Indian boys didn’t need algebra or trigonometry. They needed geometry, the mathematics of angles and squareness and roof pitches. That’s how young Indian men were to join the mainstream, with a hammer in one hand and a measuring tape in the other. Indian girls focused primarily on domestic classes—sewing, cooking, etiquette. They learned how to use electric vacuum cleaners, dishwashers, laundry machines, and ovens; they learned which fork went on which side of the table setting—useful knowledge for housewives . . . or maids.
Noah looked toward the back of the bus and saw that all the seats were taken. He didn’t want to sit with Arthur. No one did. There was nothing physically wrong with Arthur. He didn’t smell or anything. His offense was depression, which was persistent. Clinical. Contagious.
Arthur Pretty Shield was the most homesick Indian at Wellington.
Almost every time Noah had seen Arthur around school—in class, in the dorm, or in the cafeteria, the boy was hunched over a table, staring blankly or crying. More than crying—sobbing. Sometimes he was forced to wear a girl’s dress all day long, one of the many demeaning and humiliating punishments for unruly boys. Reluctantly, Noah sat down beside Arthur, who seemed surprised and delighted that someone would sit with him.
“Want half?” Arthur asked, smiling meekly, pulling a tuna-fish sandwich from a brown paper bag.
Noah could smell it. He looked at it and at the trees and fields and houses flashing past the window. He felt nauseous.
“No thanks,” he said, as kindly as he could.
Arthur ate his lunch. The smell made Noah sick. When Arthur was done eating, he nervously folded and unfolded the crinkling paper bag.
The inside of the bus was noisy with conversations. Miss Creger was leading some students in one of those never-
ending songs. It was twenty miles to town, a half hour drive, more or less. The song would go on for a long time.
Midway, Arthur stopped fidgeting with his empty paper bag and leaned close to Noah.
“Why doesn’t anyone like me?” he asked, his voice low and serious, his eyes hopeful. “I mean, how come no one ever sits with me or talks to me?”
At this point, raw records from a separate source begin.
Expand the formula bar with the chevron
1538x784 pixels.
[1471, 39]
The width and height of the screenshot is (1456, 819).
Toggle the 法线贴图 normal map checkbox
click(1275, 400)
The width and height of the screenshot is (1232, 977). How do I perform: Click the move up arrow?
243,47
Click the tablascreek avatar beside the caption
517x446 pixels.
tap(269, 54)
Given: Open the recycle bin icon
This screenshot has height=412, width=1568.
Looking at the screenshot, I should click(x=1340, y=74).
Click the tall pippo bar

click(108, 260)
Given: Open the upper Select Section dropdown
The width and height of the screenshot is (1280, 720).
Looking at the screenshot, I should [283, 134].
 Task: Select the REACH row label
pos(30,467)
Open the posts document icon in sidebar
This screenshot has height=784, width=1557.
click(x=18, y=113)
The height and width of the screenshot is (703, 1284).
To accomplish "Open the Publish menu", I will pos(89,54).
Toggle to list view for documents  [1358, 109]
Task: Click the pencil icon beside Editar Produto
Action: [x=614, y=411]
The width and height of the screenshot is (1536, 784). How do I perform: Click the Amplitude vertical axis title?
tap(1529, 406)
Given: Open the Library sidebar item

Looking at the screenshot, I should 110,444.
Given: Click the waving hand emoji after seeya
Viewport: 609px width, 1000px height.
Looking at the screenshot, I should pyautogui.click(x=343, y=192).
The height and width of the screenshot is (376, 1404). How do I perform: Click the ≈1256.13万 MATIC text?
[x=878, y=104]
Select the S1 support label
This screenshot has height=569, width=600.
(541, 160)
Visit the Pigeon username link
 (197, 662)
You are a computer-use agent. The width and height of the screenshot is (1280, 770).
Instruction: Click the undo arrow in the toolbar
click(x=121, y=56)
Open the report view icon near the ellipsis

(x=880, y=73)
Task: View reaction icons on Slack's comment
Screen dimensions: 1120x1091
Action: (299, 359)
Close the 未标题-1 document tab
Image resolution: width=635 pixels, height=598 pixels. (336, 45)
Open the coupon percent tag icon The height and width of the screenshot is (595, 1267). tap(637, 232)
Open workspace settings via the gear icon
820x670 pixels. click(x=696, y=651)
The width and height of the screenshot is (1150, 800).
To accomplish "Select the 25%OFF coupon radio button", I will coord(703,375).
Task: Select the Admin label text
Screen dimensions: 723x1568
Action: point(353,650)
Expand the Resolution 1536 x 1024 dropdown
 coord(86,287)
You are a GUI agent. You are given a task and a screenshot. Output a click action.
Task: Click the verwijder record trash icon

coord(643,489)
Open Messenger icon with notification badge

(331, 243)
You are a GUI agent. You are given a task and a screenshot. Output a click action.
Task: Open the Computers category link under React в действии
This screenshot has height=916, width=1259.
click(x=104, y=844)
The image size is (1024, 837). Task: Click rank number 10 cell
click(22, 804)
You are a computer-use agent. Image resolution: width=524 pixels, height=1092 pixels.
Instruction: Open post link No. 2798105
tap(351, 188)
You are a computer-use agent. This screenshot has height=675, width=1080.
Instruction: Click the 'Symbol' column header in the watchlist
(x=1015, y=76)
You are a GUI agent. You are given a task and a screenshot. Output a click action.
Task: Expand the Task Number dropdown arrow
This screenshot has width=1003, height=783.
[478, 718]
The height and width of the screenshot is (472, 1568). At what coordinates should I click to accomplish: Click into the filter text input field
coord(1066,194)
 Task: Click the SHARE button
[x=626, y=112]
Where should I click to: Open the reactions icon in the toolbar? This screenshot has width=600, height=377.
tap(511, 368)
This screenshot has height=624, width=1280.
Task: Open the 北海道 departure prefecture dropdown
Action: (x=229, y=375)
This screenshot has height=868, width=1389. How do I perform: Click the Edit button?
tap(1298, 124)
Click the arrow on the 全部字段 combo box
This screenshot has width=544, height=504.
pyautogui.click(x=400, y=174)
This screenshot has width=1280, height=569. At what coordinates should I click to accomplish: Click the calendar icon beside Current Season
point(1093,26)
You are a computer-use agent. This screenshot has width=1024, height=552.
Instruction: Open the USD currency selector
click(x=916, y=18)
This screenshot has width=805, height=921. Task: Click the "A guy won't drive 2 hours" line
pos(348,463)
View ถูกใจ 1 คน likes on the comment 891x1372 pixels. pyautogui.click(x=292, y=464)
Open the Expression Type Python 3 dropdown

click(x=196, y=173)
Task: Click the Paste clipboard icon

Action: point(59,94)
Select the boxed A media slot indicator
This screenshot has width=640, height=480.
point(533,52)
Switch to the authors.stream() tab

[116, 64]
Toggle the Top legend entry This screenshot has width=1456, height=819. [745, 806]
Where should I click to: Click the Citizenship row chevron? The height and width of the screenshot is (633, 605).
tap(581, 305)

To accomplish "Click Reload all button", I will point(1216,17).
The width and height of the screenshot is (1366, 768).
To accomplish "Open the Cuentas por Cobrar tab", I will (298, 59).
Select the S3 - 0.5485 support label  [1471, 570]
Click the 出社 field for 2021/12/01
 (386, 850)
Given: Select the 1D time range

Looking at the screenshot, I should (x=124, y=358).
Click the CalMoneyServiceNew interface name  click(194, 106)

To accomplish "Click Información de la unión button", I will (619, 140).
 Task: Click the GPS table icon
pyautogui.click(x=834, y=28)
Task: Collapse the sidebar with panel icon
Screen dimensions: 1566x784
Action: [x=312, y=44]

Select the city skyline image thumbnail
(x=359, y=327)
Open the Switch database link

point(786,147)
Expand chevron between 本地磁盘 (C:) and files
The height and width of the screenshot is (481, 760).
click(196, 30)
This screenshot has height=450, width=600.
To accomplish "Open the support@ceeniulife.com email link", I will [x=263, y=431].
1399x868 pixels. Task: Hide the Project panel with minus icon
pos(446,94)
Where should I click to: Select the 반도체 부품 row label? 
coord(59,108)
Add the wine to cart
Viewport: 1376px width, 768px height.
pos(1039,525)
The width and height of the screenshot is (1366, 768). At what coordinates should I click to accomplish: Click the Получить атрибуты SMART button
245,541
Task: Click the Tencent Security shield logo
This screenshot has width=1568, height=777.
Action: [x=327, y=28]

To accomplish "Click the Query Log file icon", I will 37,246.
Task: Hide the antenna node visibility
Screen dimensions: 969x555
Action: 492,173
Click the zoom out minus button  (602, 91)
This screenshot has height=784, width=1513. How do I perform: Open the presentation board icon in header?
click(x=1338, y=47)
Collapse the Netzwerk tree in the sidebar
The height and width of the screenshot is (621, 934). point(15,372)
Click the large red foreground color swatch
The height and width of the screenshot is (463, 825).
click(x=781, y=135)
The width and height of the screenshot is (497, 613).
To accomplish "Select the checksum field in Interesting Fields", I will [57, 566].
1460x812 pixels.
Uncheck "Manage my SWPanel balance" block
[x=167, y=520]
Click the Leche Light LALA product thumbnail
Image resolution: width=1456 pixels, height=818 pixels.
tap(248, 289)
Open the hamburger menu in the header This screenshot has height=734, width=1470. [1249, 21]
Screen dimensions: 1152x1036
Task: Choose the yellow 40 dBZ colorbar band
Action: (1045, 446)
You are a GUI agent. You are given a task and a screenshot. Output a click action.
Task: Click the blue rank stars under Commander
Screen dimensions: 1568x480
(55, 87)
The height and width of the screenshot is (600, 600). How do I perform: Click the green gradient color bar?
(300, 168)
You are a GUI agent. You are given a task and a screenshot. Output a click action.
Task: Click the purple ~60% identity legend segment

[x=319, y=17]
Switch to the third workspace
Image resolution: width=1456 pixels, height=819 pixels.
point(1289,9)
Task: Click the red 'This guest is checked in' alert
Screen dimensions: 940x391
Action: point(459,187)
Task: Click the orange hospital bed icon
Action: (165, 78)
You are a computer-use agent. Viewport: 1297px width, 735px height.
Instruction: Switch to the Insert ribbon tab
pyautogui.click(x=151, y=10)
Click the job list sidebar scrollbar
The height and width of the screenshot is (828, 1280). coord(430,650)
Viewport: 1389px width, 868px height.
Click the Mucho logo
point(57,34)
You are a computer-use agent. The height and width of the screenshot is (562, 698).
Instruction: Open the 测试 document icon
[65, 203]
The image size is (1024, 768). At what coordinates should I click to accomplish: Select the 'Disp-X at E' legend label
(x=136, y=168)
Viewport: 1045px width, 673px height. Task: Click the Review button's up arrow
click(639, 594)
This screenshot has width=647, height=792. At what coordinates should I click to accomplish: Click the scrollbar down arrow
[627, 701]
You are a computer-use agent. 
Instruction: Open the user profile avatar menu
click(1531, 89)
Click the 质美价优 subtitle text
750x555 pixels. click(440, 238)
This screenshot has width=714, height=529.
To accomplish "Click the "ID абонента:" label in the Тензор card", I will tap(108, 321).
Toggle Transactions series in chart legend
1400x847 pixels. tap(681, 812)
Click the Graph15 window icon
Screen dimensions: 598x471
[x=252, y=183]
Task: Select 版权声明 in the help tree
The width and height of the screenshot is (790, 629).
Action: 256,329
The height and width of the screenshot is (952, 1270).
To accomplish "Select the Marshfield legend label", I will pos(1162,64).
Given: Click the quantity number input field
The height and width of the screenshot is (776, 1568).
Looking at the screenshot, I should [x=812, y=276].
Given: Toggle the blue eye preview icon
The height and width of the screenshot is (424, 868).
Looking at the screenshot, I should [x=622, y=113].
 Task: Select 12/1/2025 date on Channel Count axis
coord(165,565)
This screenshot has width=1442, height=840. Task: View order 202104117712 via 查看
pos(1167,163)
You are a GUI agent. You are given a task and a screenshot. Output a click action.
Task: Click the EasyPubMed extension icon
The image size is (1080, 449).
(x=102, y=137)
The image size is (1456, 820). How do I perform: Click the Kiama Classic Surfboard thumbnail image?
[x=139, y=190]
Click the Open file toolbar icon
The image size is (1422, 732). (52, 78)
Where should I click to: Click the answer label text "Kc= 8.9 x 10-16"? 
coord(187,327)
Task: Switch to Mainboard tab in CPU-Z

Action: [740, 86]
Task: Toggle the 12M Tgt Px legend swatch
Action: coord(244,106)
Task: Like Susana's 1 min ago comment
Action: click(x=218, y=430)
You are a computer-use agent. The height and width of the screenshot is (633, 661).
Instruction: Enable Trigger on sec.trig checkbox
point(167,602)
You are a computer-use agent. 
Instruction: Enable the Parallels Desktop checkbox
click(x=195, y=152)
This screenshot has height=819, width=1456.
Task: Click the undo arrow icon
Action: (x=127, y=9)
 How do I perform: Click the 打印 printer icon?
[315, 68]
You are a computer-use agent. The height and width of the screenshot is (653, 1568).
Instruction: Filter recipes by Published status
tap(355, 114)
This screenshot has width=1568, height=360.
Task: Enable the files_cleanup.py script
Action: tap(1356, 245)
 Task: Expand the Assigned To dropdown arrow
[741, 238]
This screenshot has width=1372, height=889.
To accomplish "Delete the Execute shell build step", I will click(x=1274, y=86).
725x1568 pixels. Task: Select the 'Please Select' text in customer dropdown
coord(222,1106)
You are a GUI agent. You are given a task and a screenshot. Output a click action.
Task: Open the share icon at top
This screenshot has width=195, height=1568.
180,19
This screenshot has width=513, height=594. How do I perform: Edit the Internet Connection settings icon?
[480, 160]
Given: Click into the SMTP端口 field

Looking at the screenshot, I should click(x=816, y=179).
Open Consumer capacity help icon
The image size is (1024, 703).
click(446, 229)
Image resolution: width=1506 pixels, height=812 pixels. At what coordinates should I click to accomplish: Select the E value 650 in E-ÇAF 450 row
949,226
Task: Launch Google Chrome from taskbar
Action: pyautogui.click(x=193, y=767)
Noah answered without looking at the other boy.
“I don’t know,” he replied, his voice defensive, his shoulders slightly shrugging.
He didn’t want to talk, not about this.
Arthur realized he was treading dark water. He backed off a bit, allowing some distance between them.
“I guess what I’m asking,” he continued, looking straight ahead, wringing his hands, “is, why is it people won’t even talk to me?”
There was genuineness in his words . . . a lonely seriousness, like a wintered field, sad and barren—waiting for the sun.
Noah didn’t respond for almost a mile. Instead, he looked out the window at the houses, which passed by more frequently now that the bus was close to town.
Finally, he turned toward Arthur, who was still wringing his hands.
“It’s like this,” Noah said, sensing the boy’s desperation. “You’re a drag. Nothing personal. But you’re always crying. No one wants to be around that.”
“But isn’t everyone here sad? I mean, doesn’t everyone want to go home?”
“Sure they do,” Noah replied. “But crying doesn’t change anything. You gotta show them that you’re strong.”
Arthur knew who “them” was.
“But I can’t take it here. I miss my family. I miss my parents.” His voice was beginning to break. He was about to cry. “Don’t you miss your family?”
“Of course I do!” Noah’s voice was growing angry. “Don’t you think every kid on this bus would rather be home? Don’t you think they’re all homesick?”